=== Information given ===

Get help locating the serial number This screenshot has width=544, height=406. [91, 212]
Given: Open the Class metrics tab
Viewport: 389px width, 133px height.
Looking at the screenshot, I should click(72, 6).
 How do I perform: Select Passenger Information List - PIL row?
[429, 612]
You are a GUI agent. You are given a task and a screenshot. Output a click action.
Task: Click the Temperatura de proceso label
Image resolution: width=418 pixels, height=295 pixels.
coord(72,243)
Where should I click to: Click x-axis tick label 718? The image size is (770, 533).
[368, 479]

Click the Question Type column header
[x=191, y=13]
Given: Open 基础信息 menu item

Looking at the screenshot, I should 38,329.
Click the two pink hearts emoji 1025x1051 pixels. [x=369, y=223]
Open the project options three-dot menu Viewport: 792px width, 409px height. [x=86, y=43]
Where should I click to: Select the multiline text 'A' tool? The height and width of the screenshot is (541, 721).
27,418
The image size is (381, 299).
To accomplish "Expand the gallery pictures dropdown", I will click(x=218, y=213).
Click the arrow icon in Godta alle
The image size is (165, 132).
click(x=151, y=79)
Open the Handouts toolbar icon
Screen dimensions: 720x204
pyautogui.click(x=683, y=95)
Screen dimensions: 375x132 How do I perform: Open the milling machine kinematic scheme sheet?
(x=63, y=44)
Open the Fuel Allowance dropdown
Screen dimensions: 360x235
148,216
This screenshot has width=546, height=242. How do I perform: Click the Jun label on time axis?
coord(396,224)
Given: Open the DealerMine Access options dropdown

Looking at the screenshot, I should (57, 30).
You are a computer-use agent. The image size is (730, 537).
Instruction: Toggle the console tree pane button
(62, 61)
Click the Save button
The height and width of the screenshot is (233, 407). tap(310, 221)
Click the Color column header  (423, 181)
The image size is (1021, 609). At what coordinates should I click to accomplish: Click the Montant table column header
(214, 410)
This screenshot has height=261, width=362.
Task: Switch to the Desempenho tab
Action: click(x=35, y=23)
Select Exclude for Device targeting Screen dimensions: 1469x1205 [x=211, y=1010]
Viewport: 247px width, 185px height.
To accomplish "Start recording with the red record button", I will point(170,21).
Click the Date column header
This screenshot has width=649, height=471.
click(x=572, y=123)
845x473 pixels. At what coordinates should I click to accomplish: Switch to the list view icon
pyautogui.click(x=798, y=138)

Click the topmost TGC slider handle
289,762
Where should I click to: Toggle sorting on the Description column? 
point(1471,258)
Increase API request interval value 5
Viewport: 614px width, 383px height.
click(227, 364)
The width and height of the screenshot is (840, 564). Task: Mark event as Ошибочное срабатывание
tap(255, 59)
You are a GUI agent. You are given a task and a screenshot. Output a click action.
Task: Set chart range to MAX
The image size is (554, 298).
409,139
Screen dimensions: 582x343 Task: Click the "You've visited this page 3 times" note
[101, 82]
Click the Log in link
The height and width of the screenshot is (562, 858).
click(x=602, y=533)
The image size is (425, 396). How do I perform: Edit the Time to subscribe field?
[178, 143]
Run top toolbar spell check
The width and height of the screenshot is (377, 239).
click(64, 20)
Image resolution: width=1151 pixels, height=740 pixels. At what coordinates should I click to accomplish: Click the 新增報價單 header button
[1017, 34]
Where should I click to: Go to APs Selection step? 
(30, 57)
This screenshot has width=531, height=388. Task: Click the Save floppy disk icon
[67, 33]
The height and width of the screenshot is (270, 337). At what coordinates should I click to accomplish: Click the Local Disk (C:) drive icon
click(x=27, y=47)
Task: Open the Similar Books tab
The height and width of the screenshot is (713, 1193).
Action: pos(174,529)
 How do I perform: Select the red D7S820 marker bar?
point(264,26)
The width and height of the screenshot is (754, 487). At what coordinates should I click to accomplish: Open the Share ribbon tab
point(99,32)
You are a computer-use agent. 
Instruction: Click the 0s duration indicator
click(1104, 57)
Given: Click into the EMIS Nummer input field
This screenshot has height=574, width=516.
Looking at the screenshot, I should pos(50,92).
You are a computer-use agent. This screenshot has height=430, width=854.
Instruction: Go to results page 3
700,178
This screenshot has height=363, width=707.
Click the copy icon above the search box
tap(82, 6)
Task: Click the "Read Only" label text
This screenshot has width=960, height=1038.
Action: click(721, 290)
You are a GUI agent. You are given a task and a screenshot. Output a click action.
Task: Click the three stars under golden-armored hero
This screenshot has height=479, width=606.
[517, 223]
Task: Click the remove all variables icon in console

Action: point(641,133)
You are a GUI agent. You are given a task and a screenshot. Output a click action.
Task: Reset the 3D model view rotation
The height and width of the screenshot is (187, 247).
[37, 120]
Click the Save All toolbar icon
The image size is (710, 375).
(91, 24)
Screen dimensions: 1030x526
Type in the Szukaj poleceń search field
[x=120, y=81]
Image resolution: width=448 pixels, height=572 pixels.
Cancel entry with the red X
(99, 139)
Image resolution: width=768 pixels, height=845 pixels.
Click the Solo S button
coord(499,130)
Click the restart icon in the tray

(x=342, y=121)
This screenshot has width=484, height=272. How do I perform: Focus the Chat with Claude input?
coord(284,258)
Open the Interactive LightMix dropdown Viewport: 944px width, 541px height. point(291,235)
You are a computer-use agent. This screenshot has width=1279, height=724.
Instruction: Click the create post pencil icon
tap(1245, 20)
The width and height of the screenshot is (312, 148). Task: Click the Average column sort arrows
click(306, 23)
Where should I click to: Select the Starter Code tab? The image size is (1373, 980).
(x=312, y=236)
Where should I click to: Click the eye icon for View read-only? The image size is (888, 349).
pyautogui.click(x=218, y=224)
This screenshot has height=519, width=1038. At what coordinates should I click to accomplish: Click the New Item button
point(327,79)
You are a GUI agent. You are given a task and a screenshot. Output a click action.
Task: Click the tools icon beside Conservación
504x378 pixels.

===

_Activity_
Write down every entry exactly.

_Solution to this problem_
Get help locating the serial number This screenshot has width=544, height=406. [91, 212]
Given: Open the Class metrics tab
Viewport: 389px width, 133px height.
Looking at the screenshot, I should click(72, 6).
 How do I perform: Select Passenger Information List - PIL row?
[429, 612]
You are a GUI agent. You are given a task and a screenshot. Output a click action.
Task: Click the Temperatura de proceso label
Image resolution: width=418 pixels, height=295 pixels.
coord(72,243)
Where should I click to: Click x-axis tick label 718? The image size is (770, 533).
[368, 479]

Click the Question Type column header
[x=191, y=13]
Given: Open 基础信息 menu item

Looking at the screenshot, I should 38,329.
Click the two pink hearts emoji 1025x1051 pixels. [x=369, y=223]
Open the project options three-dot menu Viewport: 792px width, 409px height. [x=86, y=43]
Where should I click to: Select the multiline text 'A' tool? The height and width of the screenshot is (541, 721).
27,418
The image size is (381, 299).
To accomplish "Expand the gallery pictures dropdown", I will click(x=218, y=213).
Click the arrow icon in Godta alle
The image size is (165, 132).
click(x=151, y=79)
Open the Handouts toolbar icon
Screen dimensions: 720x204
pyautogui.click(x=683, y=95)
Screen dimensions: 375x132 How do I perform: Open the milling machine kinematic scheme sheet?
(x=63, y=44)
Open the Fuel Allowance dropdown
Screen dimensions: 360x235
148,216
This screenshot has width=546, height=242. How do I perform: Click the Jun label on time axis?
coord(396,224)
Given: Open the DealerMine Access options dropdown

Looking at the screenshot, I should (57, 30).
You are a computer-use agent. The image size is (730, 537).
Instruction: Toggle the console tree pane button
(62, 61)
Click the Save button
The height and width of the screenshot is (233, 407). tap(310, 221)
Click the Color column header  (423, 181)
The image size is (1021, 609). At what coordinates should I click to accomplish: Click the Montant table column header
(214, 410)
This screenshot has height=261, width=362.
Task: Switch to the Desempenho tab
Action: click(x=35, y=23)
Select Exclude for Device targeting Screen dimensions: 1469x1205 [x=211, y=1010]
Viewport: 247px width, 185px height.
To accomplish "Start recording with the red record button", I will point(170,21).
Click the Date column header
This screenshot has width=649, height=471.
click(x=572, y=123)
845x473 pixels. At what coordinates should I click to accomplish: Switch to the list view icon
pyautogui.click(x=798, y=138)

Click the topmost TGC slider handle
289,762
Where should I click to: Toggle sorting on the Description column? 
point(1471,258)
Increase API request interval value 5
Viewport: 614px width, 383px height.
click(227, 364)
The width and height of the screenshot is (840, 564). Task: Mark event as Ошибочное срабатывание
tap(255, 59)
You are a GUI agent. You are given a task and a screenshot. Output a click action.
Task: Set chart range to MAX
The image size is (554, 298).
409,139
Screen dimensions: 582x343 Task: Click the "You've visited this page 3 times" note
[101, 82]
Click the Log in link
The height and width of the screenshot is (562, 858).
click(x=602, y=533)
The image size is (425, 396). How do I perform: Edit the Time to subscribe field?
[178, 143]
Run top toolbar spell check
The width and height of the screenshot is (377, 239).
click(64, 20)
Image resolution: width=1151 pixels, height=740 pixels. At what coordinates should I click to accomplish: Click the 新增報價單 header button
[1017, 34]
Where should I click to: Go to APs Selection step? 
(30, 57)
This screenshot has width=531, height=388. Task: Click the Save floppy disk icon
[67, 33]
The height and width of the screenshot is (270, 337). At what coordinates should I click to accomplish: Click the Local Disk (C:) drive icon
click(x=27, y=47)
Task: Open the Similar Books tab
The height and width of the screenshot is (713, 1193).
Action: pos(174,529)
 How do I perform: Select the red D7S820 marker bar?
point(264,26)
The width and height of the screenshot is (754, 487). At what coordinates should I click to accomplish: Open the Share ribbon tab
point(99,32)
You are a computer-use agent. 
Instruction: Click the 0s duration indicator
click(1104, 57)
Given: Click into the EMIS Nummer input field
This screenshot has height=574, width=516.
Looking at the screenshot, I should pos(50,92).
You are a computer-use agent. This screenshot has height=430, width=854.
Instruction: Go to results page 3
700,178
This screenshot has height=363, width=707.
Click the copy icon above the search box
tap(82, 6)
Task: Click the "Read Only" label text
This screenshot has width=960, height=1038.
Action: click(721, 290)
You are a GUI agent. You are given a task and a screenshot. Output a click action.
Task: Click the three stars under golden-armored hero
This screenshot has height=479, width=606.
[517, 223]
Task: Click the remove all variables icon in console

Action: point(641,133)
You are a GUI agent. You are given a task and a screenshot. Output a click action.
Task: Reset the 3D model view rotation
The height and width of the screenshot is (187, 247).
[37, 120]
Click the Save All toolbar icon
The image size is (710, 375).
(91, 24)
Screen dimensions: 1030x526
Type in the Szukaj poleceń search field
[x=120, y=81]
Image resolution: width=448 pixels, height=572 pixels.
Cancel entry with the red X
(99, 139)
Image resolution: width=768 pixels, height=845 pixels.
Click the Solo S button
coord(499,130)
Click the restart icon in the tray

(x=342, y=121)
This screenshot has width=484, height=272. How do I perform: Focus the Chat with Claude input?
coord(284,258)
Open the Interactive LightMix dropdown Viewport: 944px width, 541px height. point(291,235)
You are a computer-use agent. This screenshot has width=1279, height=724.
Instruction: Click the create post pencil icon
tap(1245, 20)
The width and height of the screenshot is (312, 148). Task: Click the Average column sort arrows
click(306, 23)
Where should I click to: Select the Starter Code tab? The image size is (1373, 980).
(x=312, y=236)
Where should I click to: Click the eye icon for View read-only? The image size is (888, 349).
pyautogui.click(x=218, y=224)
This screenshot has height=519, width=1038. At what coordinates should I click to accomplish: Click the New Item button
point(327,79)
You are a GUI agent. You are given a task and a screenshot. Output a click action.
Task: Click the tools icon beside Conservación
504x378 pixels.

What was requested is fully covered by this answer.